▶ [What you should do]: Write out the listing below exactly, beginning at its first line and ending with the line that contains "Screen dimensions: 673x432".

▶ [Data for analysis]:

+ + + + +

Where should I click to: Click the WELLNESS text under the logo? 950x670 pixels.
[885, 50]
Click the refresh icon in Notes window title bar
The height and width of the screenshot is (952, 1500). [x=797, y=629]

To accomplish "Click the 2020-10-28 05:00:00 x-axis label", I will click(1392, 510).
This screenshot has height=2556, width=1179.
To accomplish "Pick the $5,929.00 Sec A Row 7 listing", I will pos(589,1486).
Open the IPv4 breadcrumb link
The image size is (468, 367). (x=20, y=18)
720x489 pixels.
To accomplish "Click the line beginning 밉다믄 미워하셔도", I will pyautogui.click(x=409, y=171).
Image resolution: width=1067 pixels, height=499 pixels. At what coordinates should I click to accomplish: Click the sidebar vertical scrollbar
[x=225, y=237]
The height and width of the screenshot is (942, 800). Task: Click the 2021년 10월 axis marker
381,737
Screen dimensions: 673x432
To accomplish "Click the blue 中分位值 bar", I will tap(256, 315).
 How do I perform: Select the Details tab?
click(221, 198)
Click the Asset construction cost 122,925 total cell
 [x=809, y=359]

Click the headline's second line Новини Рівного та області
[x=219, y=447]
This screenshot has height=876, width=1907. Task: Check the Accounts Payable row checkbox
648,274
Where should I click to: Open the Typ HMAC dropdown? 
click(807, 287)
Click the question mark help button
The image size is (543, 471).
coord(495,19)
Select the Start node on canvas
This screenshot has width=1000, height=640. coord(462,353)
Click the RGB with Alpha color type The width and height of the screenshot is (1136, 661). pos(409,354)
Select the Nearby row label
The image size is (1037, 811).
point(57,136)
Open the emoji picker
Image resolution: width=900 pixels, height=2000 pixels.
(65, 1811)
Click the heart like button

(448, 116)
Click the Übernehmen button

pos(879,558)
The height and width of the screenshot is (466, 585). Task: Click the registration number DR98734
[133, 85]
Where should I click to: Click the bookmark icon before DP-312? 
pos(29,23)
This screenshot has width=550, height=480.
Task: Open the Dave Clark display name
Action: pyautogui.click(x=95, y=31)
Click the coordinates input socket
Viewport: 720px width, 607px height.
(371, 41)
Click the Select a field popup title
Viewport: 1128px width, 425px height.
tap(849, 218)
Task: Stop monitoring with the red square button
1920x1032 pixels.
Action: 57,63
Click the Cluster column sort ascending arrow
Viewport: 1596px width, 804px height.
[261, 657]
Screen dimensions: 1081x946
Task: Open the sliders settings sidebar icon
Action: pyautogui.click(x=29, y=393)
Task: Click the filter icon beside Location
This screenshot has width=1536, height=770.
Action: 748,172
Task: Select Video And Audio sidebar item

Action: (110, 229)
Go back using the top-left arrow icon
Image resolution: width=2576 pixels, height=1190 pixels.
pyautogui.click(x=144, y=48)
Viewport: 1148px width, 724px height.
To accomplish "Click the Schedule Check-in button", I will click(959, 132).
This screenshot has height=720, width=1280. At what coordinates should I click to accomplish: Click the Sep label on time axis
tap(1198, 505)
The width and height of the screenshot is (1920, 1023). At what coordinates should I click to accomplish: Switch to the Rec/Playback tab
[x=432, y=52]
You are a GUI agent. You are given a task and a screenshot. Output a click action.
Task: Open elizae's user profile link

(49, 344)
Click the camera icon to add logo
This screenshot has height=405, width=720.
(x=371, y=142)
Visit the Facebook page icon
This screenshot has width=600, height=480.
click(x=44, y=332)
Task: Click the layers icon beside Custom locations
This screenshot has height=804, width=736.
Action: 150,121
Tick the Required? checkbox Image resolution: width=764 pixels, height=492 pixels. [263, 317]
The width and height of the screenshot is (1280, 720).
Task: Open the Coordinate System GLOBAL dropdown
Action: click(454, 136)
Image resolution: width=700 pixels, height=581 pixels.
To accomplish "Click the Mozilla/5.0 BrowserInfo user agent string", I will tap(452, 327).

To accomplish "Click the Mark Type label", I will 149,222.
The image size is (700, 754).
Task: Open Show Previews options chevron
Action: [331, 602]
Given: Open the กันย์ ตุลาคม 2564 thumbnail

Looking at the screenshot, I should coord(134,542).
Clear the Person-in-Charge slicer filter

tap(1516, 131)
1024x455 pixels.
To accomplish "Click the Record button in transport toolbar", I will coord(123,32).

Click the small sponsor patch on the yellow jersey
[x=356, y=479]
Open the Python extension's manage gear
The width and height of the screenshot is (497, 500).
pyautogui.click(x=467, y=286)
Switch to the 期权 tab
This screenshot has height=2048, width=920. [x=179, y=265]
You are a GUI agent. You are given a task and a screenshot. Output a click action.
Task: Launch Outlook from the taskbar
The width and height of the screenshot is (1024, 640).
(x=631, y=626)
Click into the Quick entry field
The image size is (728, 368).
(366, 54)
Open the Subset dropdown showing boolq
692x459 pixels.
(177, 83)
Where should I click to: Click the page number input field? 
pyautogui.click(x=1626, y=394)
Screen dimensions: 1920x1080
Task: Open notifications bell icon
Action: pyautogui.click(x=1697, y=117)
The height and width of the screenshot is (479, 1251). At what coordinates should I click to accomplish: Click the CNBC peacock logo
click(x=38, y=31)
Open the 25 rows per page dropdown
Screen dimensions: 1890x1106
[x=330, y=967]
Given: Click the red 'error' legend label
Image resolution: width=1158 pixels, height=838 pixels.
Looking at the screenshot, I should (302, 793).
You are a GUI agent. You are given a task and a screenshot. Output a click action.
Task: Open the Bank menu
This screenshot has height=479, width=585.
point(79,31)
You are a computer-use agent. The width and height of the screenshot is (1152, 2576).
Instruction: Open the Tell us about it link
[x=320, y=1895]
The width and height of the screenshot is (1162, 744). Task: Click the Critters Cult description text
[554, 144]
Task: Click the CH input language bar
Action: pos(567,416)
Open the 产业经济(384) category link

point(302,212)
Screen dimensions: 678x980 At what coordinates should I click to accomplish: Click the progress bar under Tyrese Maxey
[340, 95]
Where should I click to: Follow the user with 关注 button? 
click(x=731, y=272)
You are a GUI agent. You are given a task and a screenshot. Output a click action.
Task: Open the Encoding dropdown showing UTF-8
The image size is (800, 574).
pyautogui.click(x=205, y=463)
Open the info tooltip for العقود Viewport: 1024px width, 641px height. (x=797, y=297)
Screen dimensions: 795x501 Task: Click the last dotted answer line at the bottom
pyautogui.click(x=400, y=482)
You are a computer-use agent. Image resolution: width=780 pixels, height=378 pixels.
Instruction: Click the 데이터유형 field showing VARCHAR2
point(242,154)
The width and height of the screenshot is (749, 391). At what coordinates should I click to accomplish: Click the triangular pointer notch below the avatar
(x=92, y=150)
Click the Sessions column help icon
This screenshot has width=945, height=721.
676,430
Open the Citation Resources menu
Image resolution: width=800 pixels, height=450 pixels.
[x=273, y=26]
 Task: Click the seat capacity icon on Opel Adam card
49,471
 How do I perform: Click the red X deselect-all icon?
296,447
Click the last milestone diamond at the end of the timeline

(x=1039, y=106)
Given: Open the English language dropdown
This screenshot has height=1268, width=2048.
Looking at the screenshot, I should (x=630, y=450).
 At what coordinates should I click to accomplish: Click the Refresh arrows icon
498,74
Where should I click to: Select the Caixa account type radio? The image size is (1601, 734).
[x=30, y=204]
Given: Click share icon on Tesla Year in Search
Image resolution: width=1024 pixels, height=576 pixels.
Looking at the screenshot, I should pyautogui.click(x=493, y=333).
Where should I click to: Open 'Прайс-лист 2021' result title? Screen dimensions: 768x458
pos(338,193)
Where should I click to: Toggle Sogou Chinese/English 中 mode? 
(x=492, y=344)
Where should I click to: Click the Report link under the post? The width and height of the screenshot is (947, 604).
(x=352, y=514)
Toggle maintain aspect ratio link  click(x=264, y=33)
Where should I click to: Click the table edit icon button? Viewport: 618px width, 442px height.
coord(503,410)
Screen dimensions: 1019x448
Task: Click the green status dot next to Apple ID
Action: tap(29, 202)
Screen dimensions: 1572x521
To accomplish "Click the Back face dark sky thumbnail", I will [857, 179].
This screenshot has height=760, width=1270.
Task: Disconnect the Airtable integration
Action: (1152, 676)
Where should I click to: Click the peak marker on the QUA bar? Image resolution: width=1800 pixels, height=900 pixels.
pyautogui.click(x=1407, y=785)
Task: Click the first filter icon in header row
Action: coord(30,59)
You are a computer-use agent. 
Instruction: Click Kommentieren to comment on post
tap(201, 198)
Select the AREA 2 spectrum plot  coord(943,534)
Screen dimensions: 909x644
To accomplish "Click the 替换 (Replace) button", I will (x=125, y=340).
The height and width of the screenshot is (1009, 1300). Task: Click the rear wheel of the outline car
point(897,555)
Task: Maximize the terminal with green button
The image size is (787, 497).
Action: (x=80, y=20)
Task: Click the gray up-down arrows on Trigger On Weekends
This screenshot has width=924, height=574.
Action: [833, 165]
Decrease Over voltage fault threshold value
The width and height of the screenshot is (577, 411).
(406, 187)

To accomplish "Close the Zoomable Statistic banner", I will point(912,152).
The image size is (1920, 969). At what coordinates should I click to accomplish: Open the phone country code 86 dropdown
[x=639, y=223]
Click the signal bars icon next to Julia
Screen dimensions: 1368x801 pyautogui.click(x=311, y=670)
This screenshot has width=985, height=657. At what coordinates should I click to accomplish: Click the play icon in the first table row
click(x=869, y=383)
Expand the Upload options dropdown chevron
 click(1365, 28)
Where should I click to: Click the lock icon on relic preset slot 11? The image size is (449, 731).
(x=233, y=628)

+ + + + +

▶ [Output for this task]:
Where should I click to: Click the WELLNESS text under the logo? 950x670 pixels.
[885, 50]
Click the refresh icon in Notes window title bar
The height and width of the screenshot is (952, 1500). [x=797, y=629]

To accomplish "Click the 2020-10-28 05:00:00 x-axis label", I will click(1392, 510).
This screenshot has height=2556, width=1179.
To accomplish "Pick the $5,929.00 Sec A Row 7 listing", I will pos(589,1486).
Open the IPv4 breadcrumb link
The image size is (468, 367). (x=20, y=18)
720x489 pixels.
To accomplish "Click the line beginning 밉다믄 미워하셔도", I will pyautogui.click(x=409, y=171).
Image resolution: width=1067 pixels, height=499 pixels. At what coordinates should I click to accomplish: Click the sidebar vertical scrollbar
[x=225, y=237]
The height and width of the screenshot is (942, 800). Task: Click the 2021년 10월 axis marker
381,737
Screen dimensions: 673x432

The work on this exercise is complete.